Check every line of the entries that follow, and copy the ones containing "computer".

Data excerpts
*** Begin section ***

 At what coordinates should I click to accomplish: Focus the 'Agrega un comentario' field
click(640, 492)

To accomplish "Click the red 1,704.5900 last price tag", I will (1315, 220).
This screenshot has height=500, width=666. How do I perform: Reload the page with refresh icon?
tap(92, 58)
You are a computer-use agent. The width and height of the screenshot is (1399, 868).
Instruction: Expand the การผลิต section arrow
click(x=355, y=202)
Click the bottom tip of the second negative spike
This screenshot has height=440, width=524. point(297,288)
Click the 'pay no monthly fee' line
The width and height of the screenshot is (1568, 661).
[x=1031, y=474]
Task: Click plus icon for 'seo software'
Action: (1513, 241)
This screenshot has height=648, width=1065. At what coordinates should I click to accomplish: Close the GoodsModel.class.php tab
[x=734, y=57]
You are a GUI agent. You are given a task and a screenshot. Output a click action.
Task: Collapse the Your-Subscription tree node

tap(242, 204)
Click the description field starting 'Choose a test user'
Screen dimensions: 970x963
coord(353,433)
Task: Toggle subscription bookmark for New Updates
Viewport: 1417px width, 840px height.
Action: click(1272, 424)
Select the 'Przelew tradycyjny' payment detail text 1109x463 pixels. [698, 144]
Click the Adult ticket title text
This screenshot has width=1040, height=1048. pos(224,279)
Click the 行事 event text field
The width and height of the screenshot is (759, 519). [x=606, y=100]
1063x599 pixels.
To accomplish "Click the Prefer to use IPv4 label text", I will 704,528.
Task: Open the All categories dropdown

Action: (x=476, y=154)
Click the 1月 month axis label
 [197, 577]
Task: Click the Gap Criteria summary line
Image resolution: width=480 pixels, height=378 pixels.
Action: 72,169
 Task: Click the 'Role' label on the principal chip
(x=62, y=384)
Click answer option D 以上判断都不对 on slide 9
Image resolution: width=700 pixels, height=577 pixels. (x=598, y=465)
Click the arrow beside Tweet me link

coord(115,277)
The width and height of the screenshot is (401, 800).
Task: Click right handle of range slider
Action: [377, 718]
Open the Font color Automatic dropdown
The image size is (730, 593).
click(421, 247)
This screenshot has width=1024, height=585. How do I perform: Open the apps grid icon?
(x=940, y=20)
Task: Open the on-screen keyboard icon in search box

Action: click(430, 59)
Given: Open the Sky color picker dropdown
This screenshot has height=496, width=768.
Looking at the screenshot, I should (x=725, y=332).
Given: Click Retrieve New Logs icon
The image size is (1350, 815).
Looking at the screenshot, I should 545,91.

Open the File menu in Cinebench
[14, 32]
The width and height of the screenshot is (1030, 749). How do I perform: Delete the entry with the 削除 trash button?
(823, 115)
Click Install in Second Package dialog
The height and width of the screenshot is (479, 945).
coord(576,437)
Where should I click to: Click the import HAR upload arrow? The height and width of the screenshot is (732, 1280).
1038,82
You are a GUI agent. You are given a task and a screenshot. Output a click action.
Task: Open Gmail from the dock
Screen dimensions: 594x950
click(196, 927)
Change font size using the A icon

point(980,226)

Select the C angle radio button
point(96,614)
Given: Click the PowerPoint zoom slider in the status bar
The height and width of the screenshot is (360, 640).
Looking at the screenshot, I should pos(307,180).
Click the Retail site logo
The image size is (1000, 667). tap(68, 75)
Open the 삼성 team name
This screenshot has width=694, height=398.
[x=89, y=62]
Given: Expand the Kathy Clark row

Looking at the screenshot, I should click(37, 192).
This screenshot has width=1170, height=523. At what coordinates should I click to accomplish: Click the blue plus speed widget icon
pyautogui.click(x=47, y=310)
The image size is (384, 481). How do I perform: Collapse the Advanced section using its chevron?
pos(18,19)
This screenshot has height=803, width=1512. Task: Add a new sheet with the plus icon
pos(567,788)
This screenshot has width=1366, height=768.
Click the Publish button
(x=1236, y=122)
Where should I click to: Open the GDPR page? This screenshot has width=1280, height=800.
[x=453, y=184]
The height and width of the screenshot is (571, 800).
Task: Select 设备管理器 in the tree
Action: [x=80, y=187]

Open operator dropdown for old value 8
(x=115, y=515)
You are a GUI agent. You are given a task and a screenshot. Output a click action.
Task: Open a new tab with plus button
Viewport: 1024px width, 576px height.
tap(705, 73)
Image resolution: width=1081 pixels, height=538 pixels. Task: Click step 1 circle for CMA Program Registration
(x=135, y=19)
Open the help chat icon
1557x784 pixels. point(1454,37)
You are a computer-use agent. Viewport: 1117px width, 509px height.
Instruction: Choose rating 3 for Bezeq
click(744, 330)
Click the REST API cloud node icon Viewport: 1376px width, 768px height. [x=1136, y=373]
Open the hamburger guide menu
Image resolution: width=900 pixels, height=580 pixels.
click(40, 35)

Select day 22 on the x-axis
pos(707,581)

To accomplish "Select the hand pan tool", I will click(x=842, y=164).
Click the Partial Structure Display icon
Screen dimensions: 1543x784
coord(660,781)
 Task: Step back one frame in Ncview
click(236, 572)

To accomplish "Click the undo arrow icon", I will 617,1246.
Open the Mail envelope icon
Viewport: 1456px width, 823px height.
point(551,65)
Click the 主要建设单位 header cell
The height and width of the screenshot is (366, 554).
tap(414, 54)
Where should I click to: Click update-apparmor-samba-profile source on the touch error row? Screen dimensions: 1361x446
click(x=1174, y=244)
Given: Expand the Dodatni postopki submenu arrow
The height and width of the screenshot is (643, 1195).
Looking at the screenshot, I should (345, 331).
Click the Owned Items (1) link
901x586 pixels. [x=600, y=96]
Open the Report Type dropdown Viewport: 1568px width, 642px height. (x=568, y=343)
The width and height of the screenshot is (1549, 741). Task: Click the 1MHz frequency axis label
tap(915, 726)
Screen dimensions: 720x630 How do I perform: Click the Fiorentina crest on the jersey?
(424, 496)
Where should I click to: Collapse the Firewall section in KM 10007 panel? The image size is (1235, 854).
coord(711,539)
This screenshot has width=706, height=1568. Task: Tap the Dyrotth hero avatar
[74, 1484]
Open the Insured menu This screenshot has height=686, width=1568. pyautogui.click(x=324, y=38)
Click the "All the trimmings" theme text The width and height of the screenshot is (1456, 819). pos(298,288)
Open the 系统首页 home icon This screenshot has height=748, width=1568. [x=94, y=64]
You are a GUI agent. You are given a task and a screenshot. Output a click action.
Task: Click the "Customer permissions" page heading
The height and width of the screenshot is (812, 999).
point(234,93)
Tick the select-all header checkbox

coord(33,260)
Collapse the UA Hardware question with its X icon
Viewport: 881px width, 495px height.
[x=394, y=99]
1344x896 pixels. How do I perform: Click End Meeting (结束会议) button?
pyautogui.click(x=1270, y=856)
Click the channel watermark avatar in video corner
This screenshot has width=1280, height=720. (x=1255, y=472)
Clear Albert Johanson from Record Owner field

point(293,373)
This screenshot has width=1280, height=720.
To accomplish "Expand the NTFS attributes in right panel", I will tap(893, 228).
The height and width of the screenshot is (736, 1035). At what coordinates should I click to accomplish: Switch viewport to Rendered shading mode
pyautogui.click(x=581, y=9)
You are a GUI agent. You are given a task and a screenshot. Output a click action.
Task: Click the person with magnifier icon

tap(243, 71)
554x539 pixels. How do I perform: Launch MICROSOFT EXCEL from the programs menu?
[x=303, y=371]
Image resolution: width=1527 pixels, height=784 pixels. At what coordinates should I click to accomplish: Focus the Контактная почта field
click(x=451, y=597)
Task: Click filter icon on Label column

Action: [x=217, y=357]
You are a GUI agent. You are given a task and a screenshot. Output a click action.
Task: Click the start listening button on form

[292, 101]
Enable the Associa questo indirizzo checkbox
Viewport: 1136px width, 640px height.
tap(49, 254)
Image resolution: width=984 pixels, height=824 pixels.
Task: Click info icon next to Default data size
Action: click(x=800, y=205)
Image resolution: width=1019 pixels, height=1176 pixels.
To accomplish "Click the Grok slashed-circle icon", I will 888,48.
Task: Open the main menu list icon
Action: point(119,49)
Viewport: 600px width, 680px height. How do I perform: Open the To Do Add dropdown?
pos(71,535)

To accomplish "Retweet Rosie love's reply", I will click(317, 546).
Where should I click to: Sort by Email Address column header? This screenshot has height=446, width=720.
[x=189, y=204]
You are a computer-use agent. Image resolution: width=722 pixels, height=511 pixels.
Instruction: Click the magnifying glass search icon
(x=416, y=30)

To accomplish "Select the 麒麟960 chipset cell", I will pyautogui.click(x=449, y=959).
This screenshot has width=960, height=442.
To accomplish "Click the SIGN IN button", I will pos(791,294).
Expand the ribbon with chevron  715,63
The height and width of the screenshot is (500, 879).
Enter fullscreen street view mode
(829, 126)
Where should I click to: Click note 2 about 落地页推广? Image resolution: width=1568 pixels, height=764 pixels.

*** End section ***

Result:
You are a computer-use agent. The width and height of the screenshot is (1399, 868).
You are a computer-use agent. Viewport: 1117px width, 509px height.
You are a computer-use agent. Image resolution: width=722 pixels, height=511 pixels.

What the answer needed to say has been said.